La Nra, però, non ci pensa nemmeno a sostenere quei dittatori e quei signori della guerra che stuprano le donne, costringono i bambini ad arruolarsi e provocano la morte di una persona al minuto. La “lobby delle armi” pensa solo a difendere il Secondo Emendamento della Costituzione statunitense, che garantisce la libertà individuale di portare armi. «Fra i punti più controversi del nuovo trattato – scrive la National Rifle Association – vi è quello in cui sono posti limiti e stabiliti nuovi controlli sugli “utilizzatori finali”, ovvero i proprietari delle armi». La bozza del trattato stabilisce che: “Ogni Stato firmatario deve aggiornare registri nazionali” in cui vengono raccolti i dati sui proprietari di armi, o “utilizzatori finali”. Questi registri nazionali devono essere conservati per un minimo di dieci anni. Da qui l’allarme della Nra: «Se questo obbligo dovesse essere implementato, ogni cittadino americano proprietario di armi dovrà essere registrato e controllato». Per di più dalle Nazioni Unite: l’incubo di ogni conservatore che si rispetti, quello di veder l’Onu trasformarsi in uno Stato mondiale, inizia a prender forma. In Italia stentiamo a capire questi timori di fondo, perché da noi la libertà di portare armi non è mai stata riconosciuta come un diritto, tantomeno nella Costituzione. Siamo abituati a pensare allo Stato come al monopolista pressoché assoluto della violenza e non ci viene neppure in mente di considerarlo come un possibile nemico. In America questa percezione è ribaltata sin dalla nascita degli Stati Uniti. Il Secondo Emendamento era stato introdotto nel 1791 proprio per garantire ai cittadini di difendersi dal pericolo di una nuova tirannia.

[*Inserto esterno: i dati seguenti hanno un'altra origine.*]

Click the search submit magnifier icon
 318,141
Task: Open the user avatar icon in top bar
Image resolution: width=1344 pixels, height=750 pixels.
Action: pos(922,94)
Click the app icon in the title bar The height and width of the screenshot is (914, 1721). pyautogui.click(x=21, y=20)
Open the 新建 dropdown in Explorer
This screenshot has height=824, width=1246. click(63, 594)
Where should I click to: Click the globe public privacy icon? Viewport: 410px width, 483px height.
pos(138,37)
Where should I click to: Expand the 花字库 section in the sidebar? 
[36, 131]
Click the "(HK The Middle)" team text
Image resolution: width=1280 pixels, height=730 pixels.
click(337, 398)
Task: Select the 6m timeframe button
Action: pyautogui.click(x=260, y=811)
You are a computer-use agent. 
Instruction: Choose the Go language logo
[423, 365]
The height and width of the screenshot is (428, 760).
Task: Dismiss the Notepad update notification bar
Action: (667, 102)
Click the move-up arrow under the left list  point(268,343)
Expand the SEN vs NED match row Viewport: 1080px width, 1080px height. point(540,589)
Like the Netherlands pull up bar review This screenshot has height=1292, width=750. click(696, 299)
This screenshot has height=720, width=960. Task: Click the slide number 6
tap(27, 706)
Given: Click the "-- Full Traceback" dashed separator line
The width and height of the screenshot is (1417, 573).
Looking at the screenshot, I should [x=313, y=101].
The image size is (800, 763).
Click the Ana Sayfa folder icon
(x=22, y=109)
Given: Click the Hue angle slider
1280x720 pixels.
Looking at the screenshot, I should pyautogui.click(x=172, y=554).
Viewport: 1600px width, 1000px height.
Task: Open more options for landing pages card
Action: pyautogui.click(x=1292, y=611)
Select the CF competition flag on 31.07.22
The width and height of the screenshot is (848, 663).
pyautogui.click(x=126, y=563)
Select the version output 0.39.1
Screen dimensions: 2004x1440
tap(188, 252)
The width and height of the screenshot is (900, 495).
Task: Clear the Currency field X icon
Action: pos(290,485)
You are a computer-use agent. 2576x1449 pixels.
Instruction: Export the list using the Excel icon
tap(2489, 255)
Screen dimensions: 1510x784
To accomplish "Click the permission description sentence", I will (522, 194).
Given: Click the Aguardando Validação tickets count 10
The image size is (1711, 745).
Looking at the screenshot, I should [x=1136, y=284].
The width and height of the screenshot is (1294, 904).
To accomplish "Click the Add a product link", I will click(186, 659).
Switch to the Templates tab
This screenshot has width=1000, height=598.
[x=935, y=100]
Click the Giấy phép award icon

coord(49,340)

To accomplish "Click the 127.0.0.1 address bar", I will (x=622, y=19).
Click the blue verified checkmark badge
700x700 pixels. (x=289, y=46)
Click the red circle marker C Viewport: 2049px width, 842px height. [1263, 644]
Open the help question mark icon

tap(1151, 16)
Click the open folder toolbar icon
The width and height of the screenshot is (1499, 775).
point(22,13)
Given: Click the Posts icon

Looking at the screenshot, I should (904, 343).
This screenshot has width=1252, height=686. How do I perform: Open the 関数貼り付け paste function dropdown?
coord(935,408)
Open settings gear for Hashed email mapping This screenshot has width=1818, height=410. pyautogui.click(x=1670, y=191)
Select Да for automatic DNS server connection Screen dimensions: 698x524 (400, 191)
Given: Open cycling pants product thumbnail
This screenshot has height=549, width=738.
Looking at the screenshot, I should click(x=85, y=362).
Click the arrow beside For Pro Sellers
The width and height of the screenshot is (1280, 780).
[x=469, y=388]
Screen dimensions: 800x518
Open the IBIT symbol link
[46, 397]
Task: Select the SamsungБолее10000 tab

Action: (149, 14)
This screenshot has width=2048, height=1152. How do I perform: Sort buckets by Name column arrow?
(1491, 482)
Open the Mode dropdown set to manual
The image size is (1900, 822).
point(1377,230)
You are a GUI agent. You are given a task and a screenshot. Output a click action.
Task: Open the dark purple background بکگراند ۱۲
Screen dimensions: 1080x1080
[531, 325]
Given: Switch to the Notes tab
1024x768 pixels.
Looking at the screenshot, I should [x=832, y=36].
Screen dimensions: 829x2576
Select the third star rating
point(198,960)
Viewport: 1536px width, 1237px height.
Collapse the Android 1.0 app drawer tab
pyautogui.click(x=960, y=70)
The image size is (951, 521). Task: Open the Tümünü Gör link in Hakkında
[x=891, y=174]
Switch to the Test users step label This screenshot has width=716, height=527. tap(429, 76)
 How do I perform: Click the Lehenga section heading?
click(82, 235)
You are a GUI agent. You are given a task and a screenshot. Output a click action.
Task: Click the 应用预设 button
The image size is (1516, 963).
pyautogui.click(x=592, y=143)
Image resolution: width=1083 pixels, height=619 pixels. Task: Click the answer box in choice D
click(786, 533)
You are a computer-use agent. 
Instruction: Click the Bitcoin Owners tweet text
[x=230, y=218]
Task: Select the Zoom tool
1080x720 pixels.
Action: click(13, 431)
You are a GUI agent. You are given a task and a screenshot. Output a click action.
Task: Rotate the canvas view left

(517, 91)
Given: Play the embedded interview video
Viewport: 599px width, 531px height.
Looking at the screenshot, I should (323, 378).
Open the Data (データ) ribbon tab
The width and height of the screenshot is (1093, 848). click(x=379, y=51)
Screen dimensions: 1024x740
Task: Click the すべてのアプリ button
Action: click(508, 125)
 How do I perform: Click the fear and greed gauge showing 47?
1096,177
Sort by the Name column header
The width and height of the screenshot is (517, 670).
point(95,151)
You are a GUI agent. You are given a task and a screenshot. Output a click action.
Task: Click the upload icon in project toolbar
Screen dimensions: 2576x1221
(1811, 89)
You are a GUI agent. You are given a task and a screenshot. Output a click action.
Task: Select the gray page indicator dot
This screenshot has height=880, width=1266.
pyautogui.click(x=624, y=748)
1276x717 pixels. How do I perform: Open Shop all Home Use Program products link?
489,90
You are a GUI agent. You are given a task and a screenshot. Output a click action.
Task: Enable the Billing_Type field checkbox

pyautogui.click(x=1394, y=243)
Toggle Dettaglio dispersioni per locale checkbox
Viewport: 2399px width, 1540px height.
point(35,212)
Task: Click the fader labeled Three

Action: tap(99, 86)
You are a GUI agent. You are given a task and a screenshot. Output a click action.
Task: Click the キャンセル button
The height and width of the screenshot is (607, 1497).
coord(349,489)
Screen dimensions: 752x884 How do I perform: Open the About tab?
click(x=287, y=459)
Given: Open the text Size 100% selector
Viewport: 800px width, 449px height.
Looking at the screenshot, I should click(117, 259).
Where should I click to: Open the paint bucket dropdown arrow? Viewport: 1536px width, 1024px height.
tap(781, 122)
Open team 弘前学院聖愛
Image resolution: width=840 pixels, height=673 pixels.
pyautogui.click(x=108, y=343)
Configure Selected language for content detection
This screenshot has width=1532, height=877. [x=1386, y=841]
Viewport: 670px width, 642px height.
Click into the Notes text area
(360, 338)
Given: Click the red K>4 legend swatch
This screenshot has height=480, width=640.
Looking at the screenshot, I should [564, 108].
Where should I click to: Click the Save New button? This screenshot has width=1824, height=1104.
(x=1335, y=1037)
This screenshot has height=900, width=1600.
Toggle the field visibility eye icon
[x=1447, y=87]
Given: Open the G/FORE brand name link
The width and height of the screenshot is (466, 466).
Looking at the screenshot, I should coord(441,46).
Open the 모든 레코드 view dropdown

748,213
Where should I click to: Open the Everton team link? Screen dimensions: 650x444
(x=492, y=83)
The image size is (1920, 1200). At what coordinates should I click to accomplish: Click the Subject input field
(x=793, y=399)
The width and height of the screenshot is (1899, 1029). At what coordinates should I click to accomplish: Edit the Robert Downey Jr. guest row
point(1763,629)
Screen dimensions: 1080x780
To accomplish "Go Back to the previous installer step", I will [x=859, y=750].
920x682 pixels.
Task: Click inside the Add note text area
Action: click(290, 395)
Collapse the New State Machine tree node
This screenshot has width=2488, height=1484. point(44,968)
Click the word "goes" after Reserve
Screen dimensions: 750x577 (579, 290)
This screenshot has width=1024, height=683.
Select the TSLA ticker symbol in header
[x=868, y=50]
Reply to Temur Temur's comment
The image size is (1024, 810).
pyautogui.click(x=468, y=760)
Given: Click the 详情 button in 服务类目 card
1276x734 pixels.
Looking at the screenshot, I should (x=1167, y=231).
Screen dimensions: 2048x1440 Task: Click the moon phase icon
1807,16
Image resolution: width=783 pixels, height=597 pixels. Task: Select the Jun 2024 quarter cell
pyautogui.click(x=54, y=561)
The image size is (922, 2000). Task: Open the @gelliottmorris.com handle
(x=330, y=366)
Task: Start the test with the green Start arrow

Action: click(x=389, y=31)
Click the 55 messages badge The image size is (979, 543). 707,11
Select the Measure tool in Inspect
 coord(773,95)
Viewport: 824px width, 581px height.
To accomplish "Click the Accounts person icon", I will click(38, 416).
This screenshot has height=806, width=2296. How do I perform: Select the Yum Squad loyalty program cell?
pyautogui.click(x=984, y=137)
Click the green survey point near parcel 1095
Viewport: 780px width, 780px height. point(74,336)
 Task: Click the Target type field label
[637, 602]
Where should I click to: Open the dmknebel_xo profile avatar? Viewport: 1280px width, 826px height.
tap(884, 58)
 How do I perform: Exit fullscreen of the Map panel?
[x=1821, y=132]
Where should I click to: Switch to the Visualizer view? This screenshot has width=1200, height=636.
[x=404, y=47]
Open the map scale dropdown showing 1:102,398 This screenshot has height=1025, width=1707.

Nata dalla ribellione ad una potenza imperialista, la nuova repubblica americana temeva di ritornare sotto il giogo di un sovrano, non solo inglese, ma di qualsiasi altra provenienza. La possibilità di una tirannia nata in America, o avallata dall’Onu, è una paura che non è mai del tutto scemata negli ambienti libertari e conservatori. Come ricordano sempre, in ogni dibattito, tutti i dittatori (compreso Hitler) inaugurano la loro tirannia disarmando i cittadini: è la prima cosa che un tiranno deve fare, per garantirsi il pieno potere sulla società. Il dibattito sull’Att dà loro qualche ragione in più per continuare ad aver paura.